As duas conchas (publicado originalmente em 19/11/2016)

Petra tinha 7 anos em 1990. Morava em Nova Iorque com a mãe e a irmã, Elena, 13 anos mais velha. No primeiro dia de dezembro daquele ano, Elena ingeriu várias aspirinas, tomou uma garrafa inteira de cachaça. No prédio, ninguém quis ajudar a socorrer a jovem. Levada ao hospital, morreu devido à forte intoxicação.

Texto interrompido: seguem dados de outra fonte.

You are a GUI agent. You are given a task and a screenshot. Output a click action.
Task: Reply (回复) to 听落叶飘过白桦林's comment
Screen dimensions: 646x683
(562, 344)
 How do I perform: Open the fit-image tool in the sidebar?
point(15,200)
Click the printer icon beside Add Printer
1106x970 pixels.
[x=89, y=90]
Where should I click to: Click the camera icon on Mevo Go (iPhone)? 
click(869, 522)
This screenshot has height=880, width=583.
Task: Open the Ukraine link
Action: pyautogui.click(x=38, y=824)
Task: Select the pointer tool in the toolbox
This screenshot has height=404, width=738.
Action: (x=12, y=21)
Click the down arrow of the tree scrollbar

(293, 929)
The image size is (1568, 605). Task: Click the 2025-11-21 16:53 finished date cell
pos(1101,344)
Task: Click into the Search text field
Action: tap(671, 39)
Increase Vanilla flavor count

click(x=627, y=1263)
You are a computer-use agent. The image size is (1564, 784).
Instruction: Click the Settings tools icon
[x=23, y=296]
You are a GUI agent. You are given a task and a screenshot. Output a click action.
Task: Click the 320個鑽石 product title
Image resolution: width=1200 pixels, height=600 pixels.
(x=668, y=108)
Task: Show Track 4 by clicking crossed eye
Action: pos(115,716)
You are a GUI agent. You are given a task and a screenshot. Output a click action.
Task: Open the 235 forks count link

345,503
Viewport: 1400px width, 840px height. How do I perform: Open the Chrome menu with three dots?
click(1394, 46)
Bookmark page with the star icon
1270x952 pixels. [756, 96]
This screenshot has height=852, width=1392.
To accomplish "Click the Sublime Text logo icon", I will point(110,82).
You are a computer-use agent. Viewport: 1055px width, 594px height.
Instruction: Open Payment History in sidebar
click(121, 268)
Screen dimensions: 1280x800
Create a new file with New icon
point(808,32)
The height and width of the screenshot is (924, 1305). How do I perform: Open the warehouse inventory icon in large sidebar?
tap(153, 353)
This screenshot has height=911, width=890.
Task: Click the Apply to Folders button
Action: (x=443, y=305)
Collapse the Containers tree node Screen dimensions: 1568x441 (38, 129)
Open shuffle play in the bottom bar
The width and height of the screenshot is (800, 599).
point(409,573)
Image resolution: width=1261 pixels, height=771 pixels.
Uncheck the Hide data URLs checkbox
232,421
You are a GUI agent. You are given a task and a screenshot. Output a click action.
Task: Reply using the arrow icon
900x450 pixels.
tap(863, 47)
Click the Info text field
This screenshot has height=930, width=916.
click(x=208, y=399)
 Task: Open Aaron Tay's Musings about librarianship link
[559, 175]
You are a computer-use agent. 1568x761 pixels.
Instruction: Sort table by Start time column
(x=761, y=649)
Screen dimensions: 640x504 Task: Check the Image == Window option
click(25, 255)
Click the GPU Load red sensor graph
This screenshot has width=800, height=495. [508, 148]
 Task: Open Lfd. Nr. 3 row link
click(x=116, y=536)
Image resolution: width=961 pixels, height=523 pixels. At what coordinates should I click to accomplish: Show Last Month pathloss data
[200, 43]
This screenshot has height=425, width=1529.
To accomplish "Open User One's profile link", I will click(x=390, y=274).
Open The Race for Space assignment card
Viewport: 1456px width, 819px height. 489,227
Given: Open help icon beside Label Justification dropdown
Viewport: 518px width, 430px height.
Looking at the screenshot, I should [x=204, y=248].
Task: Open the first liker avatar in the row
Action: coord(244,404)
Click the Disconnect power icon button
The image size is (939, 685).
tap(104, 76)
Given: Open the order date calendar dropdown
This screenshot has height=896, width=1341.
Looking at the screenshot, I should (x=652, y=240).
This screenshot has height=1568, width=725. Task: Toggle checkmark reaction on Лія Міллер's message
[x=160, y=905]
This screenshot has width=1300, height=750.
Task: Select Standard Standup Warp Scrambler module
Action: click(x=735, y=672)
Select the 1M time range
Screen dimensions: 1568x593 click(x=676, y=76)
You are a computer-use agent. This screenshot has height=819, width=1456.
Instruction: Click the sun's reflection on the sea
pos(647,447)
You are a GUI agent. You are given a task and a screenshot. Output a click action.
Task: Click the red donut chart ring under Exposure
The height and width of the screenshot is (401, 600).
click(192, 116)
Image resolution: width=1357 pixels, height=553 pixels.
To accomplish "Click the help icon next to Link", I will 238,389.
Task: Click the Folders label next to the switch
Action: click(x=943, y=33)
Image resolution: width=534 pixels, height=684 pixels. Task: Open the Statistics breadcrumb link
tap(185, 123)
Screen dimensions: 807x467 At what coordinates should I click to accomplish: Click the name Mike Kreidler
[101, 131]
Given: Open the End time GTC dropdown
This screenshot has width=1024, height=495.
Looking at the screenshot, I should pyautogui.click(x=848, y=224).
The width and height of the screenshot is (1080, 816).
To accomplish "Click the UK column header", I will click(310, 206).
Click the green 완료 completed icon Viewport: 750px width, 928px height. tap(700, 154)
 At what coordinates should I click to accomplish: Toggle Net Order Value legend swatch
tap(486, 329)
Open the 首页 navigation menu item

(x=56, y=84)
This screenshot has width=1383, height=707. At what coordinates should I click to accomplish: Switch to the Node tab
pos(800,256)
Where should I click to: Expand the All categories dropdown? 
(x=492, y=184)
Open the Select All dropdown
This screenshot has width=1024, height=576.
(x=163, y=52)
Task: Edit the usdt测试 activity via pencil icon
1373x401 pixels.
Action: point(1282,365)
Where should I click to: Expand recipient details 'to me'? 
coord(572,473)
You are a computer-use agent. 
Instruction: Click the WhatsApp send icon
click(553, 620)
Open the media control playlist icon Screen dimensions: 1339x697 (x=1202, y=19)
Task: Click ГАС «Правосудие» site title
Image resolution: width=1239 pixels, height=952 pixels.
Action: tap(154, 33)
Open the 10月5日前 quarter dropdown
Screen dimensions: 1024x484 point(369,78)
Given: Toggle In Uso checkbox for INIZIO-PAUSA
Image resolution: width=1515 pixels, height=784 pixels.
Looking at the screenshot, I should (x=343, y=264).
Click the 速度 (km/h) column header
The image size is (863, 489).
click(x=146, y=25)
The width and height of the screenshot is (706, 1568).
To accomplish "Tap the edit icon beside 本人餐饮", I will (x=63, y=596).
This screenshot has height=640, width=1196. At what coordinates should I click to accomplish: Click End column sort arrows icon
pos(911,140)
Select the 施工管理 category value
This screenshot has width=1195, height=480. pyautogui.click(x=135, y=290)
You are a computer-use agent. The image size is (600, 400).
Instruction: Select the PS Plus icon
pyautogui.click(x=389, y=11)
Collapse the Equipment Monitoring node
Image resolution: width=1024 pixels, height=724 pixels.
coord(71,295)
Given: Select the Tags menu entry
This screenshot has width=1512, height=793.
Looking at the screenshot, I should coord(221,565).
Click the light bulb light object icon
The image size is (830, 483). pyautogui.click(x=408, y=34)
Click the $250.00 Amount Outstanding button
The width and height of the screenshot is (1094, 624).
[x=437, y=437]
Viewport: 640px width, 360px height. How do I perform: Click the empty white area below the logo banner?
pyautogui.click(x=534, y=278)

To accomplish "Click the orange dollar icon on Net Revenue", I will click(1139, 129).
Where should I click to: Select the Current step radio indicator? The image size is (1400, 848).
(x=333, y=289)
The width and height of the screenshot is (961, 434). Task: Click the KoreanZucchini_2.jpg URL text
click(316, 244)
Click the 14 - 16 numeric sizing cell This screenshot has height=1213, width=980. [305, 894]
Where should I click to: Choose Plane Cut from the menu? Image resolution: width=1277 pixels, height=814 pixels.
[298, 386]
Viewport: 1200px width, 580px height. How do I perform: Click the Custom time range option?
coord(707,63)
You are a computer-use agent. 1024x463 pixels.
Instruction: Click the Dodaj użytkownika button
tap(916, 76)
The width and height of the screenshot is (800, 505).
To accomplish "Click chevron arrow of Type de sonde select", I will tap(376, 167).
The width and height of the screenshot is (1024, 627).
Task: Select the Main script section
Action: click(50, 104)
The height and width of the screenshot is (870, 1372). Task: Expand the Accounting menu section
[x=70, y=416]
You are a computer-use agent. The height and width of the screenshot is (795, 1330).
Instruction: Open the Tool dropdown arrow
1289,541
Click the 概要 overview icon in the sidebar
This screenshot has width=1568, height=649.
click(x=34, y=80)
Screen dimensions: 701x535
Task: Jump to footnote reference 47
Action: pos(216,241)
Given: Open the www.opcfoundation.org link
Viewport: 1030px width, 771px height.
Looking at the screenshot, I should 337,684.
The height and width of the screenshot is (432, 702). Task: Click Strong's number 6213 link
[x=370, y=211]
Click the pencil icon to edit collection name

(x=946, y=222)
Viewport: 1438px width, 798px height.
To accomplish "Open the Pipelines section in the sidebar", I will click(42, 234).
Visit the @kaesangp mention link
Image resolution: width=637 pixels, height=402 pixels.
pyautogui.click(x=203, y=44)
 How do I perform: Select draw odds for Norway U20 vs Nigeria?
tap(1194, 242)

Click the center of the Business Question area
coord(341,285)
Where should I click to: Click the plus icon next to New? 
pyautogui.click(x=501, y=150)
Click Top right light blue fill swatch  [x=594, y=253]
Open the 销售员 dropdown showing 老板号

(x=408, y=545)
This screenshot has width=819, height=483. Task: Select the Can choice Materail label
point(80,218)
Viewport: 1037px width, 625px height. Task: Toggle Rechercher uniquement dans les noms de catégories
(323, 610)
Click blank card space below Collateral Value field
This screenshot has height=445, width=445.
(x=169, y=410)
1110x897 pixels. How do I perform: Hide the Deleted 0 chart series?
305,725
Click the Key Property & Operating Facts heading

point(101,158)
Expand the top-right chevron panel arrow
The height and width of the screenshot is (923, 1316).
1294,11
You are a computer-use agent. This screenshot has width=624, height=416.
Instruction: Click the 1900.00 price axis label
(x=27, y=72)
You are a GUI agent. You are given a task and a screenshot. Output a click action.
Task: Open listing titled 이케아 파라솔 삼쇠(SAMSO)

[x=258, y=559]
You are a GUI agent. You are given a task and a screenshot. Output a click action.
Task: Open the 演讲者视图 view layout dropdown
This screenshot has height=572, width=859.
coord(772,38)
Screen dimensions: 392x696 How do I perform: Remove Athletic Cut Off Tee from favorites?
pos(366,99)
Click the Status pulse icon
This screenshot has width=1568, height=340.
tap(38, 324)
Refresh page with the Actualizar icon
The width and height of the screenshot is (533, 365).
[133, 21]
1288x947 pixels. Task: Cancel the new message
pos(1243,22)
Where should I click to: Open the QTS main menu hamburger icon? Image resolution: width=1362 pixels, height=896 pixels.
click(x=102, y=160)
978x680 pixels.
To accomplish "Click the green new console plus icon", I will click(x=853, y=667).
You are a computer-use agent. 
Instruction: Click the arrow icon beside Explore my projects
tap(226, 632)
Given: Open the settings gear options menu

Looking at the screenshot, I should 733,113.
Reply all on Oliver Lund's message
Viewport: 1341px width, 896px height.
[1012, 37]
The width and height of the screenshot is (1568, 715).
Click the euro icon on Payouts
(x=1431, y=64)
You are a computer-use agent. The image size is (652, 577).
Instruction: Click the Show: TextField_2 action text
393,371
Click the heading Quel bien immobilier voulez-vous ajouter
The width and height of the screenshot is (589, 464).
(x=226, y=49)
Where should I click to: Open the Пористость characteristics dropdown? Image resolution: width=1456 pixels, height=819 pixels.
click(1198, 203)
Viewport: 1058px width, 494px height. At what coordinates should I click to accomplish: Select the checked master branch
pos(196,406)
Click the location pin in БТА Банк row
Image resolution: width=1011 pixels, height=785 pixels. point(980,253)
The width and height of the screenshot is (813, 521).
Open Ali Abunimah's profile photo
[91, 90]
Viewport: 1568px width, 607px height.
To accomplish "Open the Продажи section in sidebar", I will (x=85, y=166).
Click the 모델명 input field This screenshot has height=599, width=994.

Elena era atriz e dançarina. A arte fervia em seu corpo. ‘Se eu não trabalhar com a arte, prefiro morrer’, disse. À flor da pele, a angústia contaminava-a. Não aguentou a pressão da vida. Em 2003, Petra, agora com a mesma idade da irmã naquele 1990, se matriculou numa escola pra ser atriz. ‘Minha mãe dizia que poderia trabalhar com qualquer coisa, menos ser atriz. E que podia ir a qualquer lugar, menos a Nova Iorque’, falou Petra.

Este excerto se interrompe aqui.